Ehrlich gesagt schien das völlig ausreichend, wenn man davon absah, dass die Plattform an einem extrem langen, fahrenden Zug befestigt war. Außerdem hatte Lex den Abstand zu den vor ihm fahrenden Fahrzeugen verringert, sodass er sich die Plattform mit mehreren anderen Rennfahrern teilte.
Er musste also nicht nur die Geschwindigkeit seines eigenen rasenden Wagens kontrollieren, sondern auch die Fliehkraft vorhersehen, die jedes Mal beim Einfahren in eine Kurve auf den Zug wirkte, und gleichzeitig den neben ihm fahrenden Wagen ausweichen.
Aber Lex war in einem rasenden Zustand und nicht wirklich in der Stimmung, allen Wagen vorsichtig auszuweichen und an ihnen vorbeizufahren. Er aktivierte sein Power-Up, mit dem er seine Gegner wegstoßen konnte, und rammte direkt den Wagen vor ihm. Der Wagen und sein Fahrer, ein bekannter Dämon namens Pramod, wurden direkt in die Luft geschleudert.
Das hätte ihm vielleicht sogar geholfen, weil er sie weit vor alle anderen geworfen hätte, wenn er nicht selbst einen Power-Up benutzt hätte, der seinen Wagen mit dem eines Rennfahrers vor ihm verbunden hatte.

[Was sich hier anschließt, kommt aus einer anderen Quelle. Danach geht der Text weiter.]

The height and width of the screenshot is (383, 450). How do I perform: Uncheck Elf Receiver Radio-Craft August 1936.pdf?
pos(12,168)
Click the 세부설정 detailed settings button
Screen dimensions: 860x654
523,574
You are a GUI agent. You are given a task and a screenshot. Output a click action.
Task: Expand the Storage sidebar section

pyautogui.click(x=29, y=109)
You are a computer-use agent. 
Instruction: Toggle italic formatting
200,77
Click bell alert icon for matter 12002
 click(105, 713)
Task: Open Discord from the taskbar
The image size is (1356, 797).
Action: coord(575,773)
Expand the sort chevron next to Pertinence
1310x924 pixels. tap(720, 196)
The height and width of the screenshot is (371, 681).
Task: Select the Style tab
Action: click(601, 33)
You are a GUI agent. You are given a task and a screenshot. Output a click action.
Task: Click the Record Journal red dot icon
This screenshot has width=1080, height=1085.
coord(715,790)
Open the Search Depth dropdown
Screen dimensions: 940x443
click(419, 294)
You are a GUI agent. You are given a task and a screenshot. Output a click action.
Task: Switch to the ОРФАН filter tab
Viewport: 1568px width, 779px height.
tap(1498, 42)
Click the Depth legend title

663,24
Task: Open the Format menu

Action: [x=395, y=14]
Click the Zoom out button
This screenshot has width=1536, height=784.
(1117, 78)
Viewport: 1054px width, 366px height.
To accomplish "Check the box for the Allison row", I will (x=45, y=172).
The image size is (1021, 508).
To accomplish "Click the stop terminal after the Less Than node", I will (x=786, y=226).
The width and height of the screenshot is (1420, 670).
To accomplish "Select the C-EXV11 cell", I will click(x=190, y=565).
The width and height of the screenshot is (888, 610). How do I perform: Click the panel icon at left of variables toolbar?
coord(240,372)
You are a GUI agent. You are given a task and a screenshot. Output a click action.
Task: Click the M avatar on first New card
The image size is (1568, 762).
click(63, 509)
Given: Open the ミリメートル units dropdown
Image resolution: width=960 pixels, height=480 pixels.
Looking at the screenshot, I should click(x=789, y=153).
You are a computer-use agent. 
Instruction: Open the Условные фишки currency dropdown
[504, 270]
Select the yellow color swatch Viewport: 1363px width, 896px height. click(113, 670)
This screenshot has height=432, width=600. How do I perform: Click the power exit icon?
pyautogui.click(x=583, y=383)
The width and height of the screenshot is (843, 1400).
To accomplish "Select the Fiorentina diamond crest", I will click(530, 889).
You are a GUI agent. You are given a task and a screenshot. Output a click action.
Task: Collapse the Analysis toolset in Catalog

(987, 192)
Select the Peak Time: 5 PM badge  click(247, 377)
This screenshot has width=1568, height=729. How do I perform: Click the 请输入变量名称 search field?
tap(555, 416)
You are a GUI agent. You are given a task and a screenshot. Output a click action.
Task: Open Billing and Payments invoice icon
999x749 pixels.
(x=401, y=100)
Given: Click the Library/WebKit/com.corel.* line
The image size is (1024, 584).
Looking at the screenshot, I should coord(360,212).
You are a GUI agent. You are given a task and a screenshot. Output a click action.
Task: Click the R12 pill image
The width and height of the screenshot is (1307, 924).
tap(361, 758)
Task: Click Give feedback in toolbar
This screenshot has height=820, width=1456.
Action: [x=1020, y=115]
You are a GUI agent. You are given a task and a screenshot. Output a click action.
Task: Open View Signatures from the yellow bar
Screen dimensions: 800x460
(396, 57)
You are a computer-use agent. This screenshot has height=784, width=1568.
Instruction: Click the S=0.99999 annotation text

Die beiden Wagen, die sich gegenseitig in unterschiedliche Richtungen zogen, wurden schließlich direkt von der Strecke gefegt und fielen irgendwo an den Rand. Triumphierend lachend machte sich Lex auf den Weg an die Spitze des Zuges, wo sich eine Rampe befand, die ihn von der Plattform zurück auf die eigentliche Strecke katapultieren würde. Aber wie konnte alles so einfach sein?
Direkt hinter ihm war Z, der große Bruder des Inn und direkter Mitarbeiter von Leo.
Obwohl Z von Natur aus nicht rachsüchtig war, brachte die Tatsache, dass sein Chef sich so amüsierte, während er selbst endlos arbeiten musste, eine Seite in ihm zum Vorschein, die er noch nie gesehen hatte.
„In Videospielen und im Krieg ist alles erlaubt“, dachte er sich und aktivierte seine Blutlinie.